US-backed Iraqi forces fought Islamic State fighters on Monday to clear the way to Mosul's airport, on the second day of a ground offensive on the jihadists' remaining stronghold in the western side of the city.
Federal police and elite interior ministry units known as Rapid Response are leading the charge toward the airport, located on the southern limit of the Mosul, trying to dislodge the militants from a nearby hill known as Albu Saif.
The Iraqi forces plan is to turn the airport into a close support base for the onslaught into western Mosul itself.
Islamic State militants are essentially under siege in western Mosul, along with an estimated 650,000 civilians, after they were forced out of the eastern part of the city in the first phase of an offensive that concluded last month, after 100 days of fighting.
"They are striking and engaging our forces and pulling back toward Mosul," Major Mortada Ali Abd of the Rapid Response units told a Reuters correspondent south of Mosul. "God willing Albu Saif will be fully liberated today."
Helicopters were strafing the Albu Saif hill to clear it of snipers, while machine gun fire and rocket propelled grenades could be heard. The advancing forces also disabled a car bomb – used by the militants to obstruct attacking forces.
The Iraqi forces have been advancing so far in sparsely populated areas. The fighting will get tougher as they get nearer to the city itself and the risk greater for the civilians.
Up to 400,000 civilians could be displaced by the offensive as residents of western Mosul suffer food and fuel shortages and markets are closed, United Nations Humanitarian Coordinator for Iraq Lise Grande told Reuters on Saturday.

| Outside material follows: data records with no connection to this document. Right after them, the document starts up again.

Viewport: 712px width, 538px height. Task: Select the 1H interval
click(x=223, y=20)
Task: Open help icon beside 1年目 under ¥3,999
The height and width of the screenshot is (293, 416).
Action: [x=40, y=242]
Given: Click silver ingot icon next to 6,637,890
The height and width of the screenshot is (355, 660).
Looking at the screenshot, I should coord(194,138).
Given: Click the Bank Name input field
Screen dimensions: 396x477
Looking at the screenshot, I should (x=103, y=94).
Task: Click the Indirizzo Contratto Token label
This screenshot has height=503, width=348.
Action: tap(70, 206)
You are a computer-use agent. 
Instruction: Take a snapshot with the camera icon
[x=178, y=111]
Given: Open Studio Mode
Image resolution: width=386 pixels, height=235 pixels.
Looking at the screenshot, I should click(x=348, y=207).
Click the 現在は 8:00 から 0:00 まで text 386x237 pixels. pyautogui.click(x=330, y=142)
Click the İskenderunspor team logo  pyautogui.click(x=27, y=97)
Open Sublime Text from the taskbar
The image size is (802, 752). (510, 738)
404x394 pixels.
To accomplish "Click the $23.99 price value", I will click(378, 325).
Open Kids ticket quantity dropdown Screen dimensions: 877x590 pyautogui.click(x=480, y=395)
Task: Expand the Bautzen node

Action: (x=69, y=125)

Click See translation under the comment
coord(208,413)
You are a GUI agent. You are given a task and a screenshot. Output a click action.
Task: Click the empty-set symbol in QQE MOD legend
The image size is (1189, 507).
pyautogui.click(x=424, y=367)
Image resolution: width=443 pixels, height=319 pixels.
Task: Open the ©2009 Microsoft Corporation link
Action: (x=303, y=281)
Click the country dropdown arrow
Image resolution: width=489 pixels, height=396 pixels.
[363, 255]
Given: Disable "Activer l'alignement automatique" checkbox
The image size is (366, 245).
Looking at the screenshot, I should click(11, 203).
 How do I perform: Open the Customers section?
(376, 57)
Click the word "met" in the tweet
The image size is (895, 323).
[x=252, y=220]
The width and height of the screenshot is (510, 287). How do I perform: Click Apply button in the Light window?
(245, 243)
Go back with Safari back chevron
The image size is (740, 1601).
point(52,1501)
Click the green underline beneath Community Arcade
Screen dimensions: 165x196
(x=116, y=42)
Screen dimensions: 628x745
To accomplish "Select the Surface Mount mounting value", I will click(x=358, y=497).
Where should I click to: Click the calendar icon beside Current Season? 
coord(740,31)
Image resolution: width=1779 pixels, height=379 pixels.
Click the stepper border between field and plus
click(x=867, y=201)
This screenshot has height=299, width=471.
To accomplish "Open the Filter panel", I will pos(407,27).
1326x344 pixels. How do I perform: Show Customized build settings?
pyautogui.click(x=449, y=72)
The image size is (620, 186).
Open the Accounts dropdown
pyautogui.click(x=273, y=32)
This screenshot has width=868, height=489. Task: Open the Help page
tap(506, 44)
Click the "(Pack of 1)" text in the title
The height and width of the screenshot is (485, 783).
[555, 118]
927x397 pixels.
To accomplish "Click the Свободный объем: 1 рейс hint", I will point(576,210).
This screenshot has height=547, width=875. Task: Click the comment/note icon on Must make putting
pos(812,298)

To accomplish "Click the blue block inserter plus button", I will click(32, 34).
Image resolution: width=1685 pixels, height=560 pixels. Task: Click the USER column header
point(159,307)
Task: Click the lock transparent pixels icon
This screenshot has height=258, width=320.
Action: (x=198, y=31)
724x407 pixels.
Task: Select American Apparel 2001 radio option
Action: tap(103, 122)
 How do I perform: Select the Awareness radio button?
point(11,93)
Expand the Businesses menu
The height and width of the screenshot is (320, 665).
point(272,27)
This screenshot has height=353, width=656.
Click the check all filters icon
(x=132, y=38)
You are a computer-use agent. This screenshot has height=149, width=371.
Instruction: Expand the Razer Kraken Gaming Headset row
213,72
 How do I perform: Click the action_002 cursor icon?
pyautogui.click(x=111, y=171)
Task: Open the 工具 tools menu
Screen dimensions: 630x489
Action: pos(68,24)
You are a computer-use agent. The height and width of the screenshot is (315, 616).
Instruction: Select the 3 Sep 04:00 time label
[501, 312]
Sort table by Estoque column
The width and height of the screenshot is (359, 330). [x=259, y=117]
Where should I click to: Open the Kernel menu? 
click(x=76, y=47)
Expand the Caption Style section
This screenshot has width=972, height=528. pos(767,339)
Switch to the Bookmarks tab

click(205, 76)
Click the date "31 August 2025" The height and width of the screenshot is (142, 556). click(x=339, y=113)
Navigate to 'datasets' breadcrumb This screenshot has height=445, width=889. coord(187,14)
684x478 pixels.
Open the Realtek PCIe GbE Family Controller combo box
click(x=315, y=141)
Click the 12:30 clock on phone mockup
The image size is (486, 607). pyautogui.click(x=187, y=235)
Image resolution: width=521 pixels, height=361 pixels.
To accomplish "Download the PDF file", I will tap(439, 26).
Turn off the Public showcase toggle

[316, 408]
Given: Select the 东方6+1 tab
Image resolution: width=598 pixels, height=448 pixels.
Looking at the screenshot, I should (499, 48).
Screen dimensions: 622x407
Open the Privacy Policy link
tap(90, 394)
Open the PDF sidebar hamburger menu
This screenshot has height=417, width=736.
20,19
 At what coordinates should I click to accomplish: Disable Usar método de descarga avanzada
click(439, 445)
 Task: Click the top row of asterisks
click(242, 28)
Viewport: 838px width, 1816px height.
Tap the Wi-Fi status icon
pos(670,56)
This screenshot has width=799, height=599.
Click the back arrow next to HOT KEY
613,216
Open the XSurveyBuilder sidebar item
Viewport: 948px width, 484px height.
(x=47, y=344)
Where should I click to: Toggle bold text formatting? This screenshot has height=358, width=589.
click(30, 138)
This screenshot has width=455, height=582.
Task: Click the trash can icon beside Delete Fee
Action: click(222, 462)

Commanders expect the battle to be more difficult than in the east of the city, which Iraqi forces have took control of last month after three months of fighting, because tanks and armored vehicles cannot pass through its narrow alleyways.
The militants have developed a network of passageways and tunnels to enable them to hide and fight among civilians, disappear after hit-and-run operations and track government troop movements, according to residents.
Western Mosul contains the old city center, with its ancient souks, government administrative buildings, and the mosque from which Islamic State leader Abu Bakr al-Baghdadi declared his self-styled caliphate over parts of Syria and Iraq in 2014.
The city is the largest urban center captured by Islamic State in both countries.
Islamic State was thought to have up to 6,000 fighters in Mosul when the government's offensive started in mid-October. Of those, more than 1,000 have been killed, according to Iraqi estimates.
The remainder now face a 100,000-strong force made up of Iraqi armed forces, including elite paratroopers and police, Kurdish forces and Iranian-trained Shi'ite paramilitary groups.
The westward road that links the city to Syria was cut in November by the Shi'ite paramilitary known as Popular Mobilization forces. The militants are in charge of the road that links Mosul to Tal Afar, a town they control 60 km to the west.
CIVILIAN LIVES
Coalition aircraft and artillery have continued to bombard targets in the west during the break that followed the taking of eastern Mosul.
The United States, which has deployed more than 5,000 troops in the fighting, leads an international coalition providing key air and ground support, including artillery fire, to the Iraqi and Kurdish forces.
US Defense Secretary Jim Mattis who arrived in Baghdad on Monday on an unannounced visit, declined to offer details about US battle plans when speaking to reporters on Sunday.
"The coalition forces are in support of this operation and we will continue … with the accelerated effort to destroy ISIS," he said, using an acronym for the militant group.
Mattis also said the US military is not in Iraq to seize the country's oil, distancing himself from remarks by President Donald Trump.
Islamic State imposed a radical version of Islam in Mosul, banning cigarettes, televisions and radios, and forcing men to grow beards and women to cover from head to toe. Citizens who failed to comply risked death.
Capturing Mosul would effectively end the Sunni group's ambitions for territorial rule in Iraq. The militants are expected to continue to wage an insurgency, however, carrying out suicide bombings and inspiring lone-wolf actions abroad.
About 160,000 civilians have been displaced since the start of the offensive in October, UN officials say. Medical and humanitarian agencies estimate the total number of dead and wounded – both civilian and military – at several thousand.
"This is the grim choice for children in western Mosul right now: bombs, crossfire and hunger if they stay – or execution and snipers if they try to run," Save the Children said, adding that children make up about half the population trapped in the city.